Supraleitung ist ein Zustand perfekter elektrischer Leitfähigkeit, den bestimmte Materialien, sogenannte Supraleiter, aufweisen, wenn sie unter eine charakteristische kritische Temperatur abgekühlt werden. Unterhalb der kritischen Temperatur sinkt der elektrische Widerstand eines Supraleiters auf genau Null und er kann elektrischen Strom verlustfrei leiten (solange der Strom einen kritischen Wert nicht überschreitet). Dieses Phänomen ist der Grundstein vieler moderner Technologien wie leistungsstarker Magnete, hochempfindlicher Magnetfelddetektoren (SQUIDs) und digitaler Hochgeschwindigkeitsgeräte.
Einzelne Nanodrähte (Drähte mit Abmessungen in der Größenordnung von Milliardstel Metern) aus Supraleitern werden seit zwei Jahrzehnten aktiv untersucht. Wenn Supraleiter in so winzigen Größenordnungen eingesetzt werden, kann man exotische Quantenphänomene beobachten, die in Massenmaterialien nicht vorkommen. Beispielsweise wurde theoretisch vorhergesagt, dass einzelne Nanodrähte Quantenphasenübergänge durchlaufen, wobei die Änderung des Materialzustands durch Quantenfluktuationen und nicht durch Temperatur gesteuert wird. Leider blieben diese Vorhersagen indirekt, da es bis vor kurzem kein Werkzeug gab, das eine direkte Beobachtung der Supraleitung und Quantenphasenübergänge in einzelnen Nanodrähten ermöglichen würde.
„In unserer vorherigen Arbeit, über die wir letztes Jahr in Nature Communications berichteten, haben wir eine experimentelle Technik entwickelt, die Mikrowellen verwendet, um Supraleitung in Nanodrähten zu induzieren und nachzuweisen. Diese Technik ist sehr einzigartig und ermöglicht es uns zum ersten Mal, nicht nur zu sagen, ob ein einzelner Nanodraht Zeigt Supraleitung oder nicht, sondern ermöglicht auch die direkte Beobachtung verschiedener charakteristischer Merkmale supraleitender Nanodrähte, einschließlich des widerstandsfreien Zustands, des kritischen Stroms, der Energielücke usw. Jetzt haben wir unsere Technik weiter verbessert, um die Empfindlichkeit zu erreichen, die eine direkte Beobachtung ermöglicht die Wirkung eines externen Magnetfelds auf einen einzelnen supraleitenden Nanodraht“, erklärt Evgeny Mishchenko, leitender Forscher am Quantum Materials and Devices Lab des Skoltech Center for Quantum Science and Technology.
Die Wissenschaftler nahmen einzelne Nanodrähte aus Aluminium – einem üblichen Supraleiter – und nutzten ihre Technik, um einen elektrischen Strom entlang der Nanodrähte anzulegen und gleichzeitig zu erkennen. Anschließend setzten sie die Nanodrähte einem externen Magnetfeld aus und beobachteten direkt die Entstehung und Entwicklung des widerstandsfreien Zustands. Sie enthüllten die komplexe Entwicklung des widerstandsfreien Zustands als Funktion der Stärke des Magnetfelds, die durch die Theorie erklärt wird.

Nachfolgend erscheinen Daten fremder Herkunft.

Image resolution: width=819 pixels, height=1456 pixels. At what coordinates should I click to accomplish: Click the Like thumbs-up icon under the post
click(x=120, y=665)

„Wir arbeiten seit fast einem Jahrzehnt an der Perfektionierung dieser Technik und ich freue mich sehr, dass wir damit endlich die grundlegende Physik hinter dem Betrieb nanoskaliger supraleitender Geräte direkt erforschen und verstehen können“, sagt Alexander Golubov, Professor an der Skoltech und Leiter des Quantum Materials and Devices Lab.

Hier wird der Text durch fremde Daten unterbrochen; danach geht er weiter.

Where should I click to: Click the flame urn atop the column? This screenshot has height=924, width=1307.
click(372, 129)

Die Wissenschaftler betonen, dass die Weiterentwicklung der Technik den Weg zur praktischen Umsetzung von Quantencomputern und Quantenkommunikationstechnologien auf der Basis einzelner supraleitender Nanodrähte ebnen könnte. Beispielsweise wird angenommen, dass der beobachtete Quantenphasenübergang sehr vielversprechend für die Realisierung sogenannter Majorana-Fermionen ist, die als die geeignetsten Kandidaten für Qubits im topologischen Quantencomputing gelten.